* TO DO:
Every record below is to be reproduced exactly.

Top of DATA EXTRACT

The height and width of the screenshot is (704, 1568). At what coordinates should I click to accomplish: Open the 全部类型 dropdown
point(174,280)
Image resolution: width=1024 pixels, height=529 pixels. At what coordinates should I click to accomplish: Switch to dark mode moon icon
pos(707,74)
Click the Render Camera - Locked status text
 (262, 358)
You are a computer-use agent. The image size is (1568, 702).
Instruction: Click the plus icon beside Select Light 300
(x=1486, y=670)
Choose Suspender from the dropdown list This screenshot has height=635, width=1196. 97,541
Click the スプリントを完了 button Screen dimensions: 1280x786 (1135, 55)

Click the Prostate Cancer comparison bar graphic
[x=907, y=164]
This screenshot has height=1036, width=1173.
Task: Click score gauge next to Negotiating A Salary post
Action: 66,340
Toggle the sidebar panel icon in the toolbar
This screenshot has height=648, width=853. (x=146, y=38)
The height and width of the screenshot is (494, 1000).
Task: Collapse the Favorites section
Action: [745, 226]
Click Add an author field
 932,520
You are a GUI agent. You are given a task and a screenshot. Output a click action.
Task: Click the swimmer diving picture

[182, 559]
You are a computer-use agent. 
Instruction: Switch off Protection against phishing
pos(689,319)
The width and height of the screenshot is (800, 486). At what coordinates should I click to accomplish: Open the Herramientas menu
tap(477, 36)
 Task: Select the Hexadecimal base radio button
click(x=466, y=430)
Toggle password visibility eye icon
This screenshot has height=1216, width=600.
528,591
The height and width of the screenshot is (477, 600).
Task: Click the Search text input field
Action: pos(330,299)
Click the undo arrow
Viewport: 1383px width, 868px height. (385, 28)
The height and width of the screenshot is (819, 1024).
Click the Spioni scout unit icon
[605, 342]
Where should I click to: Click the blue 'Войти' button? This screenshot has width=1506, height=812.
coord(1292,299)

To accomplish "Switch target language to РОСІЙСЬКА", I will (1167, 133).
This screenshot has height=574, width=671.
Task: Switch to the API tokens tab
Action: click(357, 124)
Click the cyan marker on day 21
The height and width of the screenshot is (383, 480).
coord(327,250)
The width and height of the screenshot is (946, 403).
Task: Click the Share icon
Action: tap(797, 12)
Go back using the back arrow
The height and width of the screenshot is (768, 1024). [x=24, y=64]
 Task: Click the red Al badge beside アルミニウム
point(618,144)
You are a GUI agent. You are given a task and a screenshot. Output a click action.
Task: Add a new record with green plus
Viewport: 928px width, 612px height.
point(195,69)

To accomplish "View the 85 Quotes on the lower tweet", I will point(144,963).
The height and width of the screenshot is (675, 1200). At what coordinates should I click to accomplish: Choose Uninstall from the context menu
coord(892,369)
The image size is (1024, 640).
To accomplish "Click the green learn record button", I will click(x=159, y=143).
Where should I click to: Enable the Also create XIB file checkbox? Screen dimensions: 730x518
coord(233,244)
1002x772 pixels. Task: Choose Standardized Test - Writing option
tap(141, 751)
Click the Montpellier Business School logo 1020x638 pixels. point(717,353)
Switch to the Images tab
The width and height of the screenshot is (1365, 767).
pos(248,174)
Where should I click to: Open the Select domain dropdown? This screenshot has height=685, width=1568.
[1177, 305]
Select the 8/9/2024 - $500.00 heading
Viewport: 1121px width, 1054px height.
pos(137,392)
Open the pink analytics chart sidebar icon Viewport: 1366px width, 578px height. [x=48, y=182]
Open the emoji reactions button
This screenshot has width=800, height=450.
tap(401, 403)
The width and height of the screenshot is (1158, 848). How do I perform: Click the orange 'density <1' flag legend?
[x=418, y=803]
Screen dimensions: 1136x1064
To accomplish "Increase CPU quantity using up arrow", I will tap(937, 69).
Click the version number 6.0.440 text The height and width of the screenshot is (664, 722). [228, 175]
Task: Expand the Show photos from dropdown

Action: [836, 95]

Bottom of DATA EXTRACT

* EXERCISE OUTPUT:
The height and width of the screenshot is (704, 1568). At what coordinates should I click to accomplish: Open the 全部类型 dropdown
point(174,280)
Image resolution: width=1024 pixels, height=529 pixels. At what coordinates should I click to accomplish: Switch to dark mode moon icon
pos(707,74)
Click the Render Camera - Locked status text
 (262, 358)
You are a computer-use agent. The image size is (1568, 702).
Instruction: Click the plus icon beside Select Light 300
(x=1486, y=670)
Choose Suspender from the dropdown list This screenshot has height=635, width=1196. 97,541
Click the スプリントを完了 button Screen dimensions: 1280x786 (1135, 55)

Click the Prostate Cancer comparison bar graphic
[x=907, y=164]
This screenshot has height=1036, width=1173.
Task: Click score gauge next to Negotiating A Salary post
Action: 66,340
Toggle the sidebar panel icon in the toolbar
This screenshot has height=648, width=853. (x=146, y=38)
The height and width of the screenshot is (494, 1000).
Task: Collapse the Favorites section
Action: [745, 226]
Click Add an author field
 932,520
You are a GUI agent. You are given a task and a screenshot. Output a click action.
Task: Click the swimmer diving picture

[182, 559]
You are a computer-use agent. 
Instruction: Switch off Protection against phishing
pos(689,319)
The width and height of the screenshot is (800, 486). At what coordinates should I click to accomplish: Open the Herramientas menu
tap(477, 36)
 Task: Select the Hexadecimal base radio button
click(x=466, y=430)
Toggle password visibility eye icon
This screenshot has height=1216, width=600.
528,591
The height and width of the screenshot is (477, 600).
Task: Click the Search text input field
Action: pos(330,299)
Click the undo arrow
Viewport: 1383px width, 868px height. (385, 28)
The height and width of the screenshot is (819, 1024).
Click the Spioni scout unit icon
[605, 342]
Where should I click to: Click the blue 'Войти' button? This screenshot has width=1506, height=812.
coord(1292,299)

To accomplish "Switch target language to РОСІЙСЬКА", I will (1167, 133).
This screenshot has height=574, width=671.
Task: Switch to the API tokens tab
Action: click(357, 124)
Click the cyan marker on day 21
The height and width of the screenshot is (383, 480).
coord(327,250)
The width and height of the screenshot is (946, 403).
Task: Click the Share icon
Action: tap(797, 12)
Go back using the back arrow
The height and width of the screenshot is (768, 1024). [x=24, y=64]
 Task: Click the red Al badge beside アルミニウム
point(618,144)
You are a GUI agent. You are given a task and a screenshot. Output a click action.
Task: Add a new record with green plus
Viewport: 928px width, 612px height.
point(195,69)

To accomplish "View the 85 Quotes on the lower tweet", I will point(144,963).
The height and width of the screenshot is (675, 1200). At what coordinates should I click to accomplish: Choose Uninstall from the context menu
coord(892,369)
The image size is (1024, 640).
To accomplish "Click the green learn record button", I will click(x=159, y=143).
Where should I click to: Enable the Also create XIB file checkbox? Screen dimensions: 730x518
coord(233,244)
1002x772 pixels. Task: Choose Standardized Test - Writing option
tap(141, 751)
Click the Montpellier Business School logo 1020x638 pixels. point(717,353)
Switch to the Images tab
The width and height of the screenshot is (1365, 767).
pos(248,174)
Where should I click to: Open the Select domain dropdown? This screenshot has height=685, width=1568.
[1177, 305]
Select the 8/9/2024 - $500.00 heading
Viewport: 1121px width, 1054px height.
pos(137,392)
Open the pink analytics chart sidebar icon Viewport: 1366px width, 578px height. [x=48, y=182]
Open the emoji reactions button
This screenshot has width=800, height=450.
tap(401, 403)
The width and height of the screenshot is (1158, 848). How do I perform: Click the orange 'density <1' flag legend?
[x=418, y=803]
Screen dimensions: 1136x1064
To accomplish "Increase CPU quantity using up arrow", I will tap(937, 69).
Click the version number 6.0.440 text The height and width of the screenshot is (664, 722). [228, 175]
Task: Expand the Show photos from dropdown

Action: [836, 95]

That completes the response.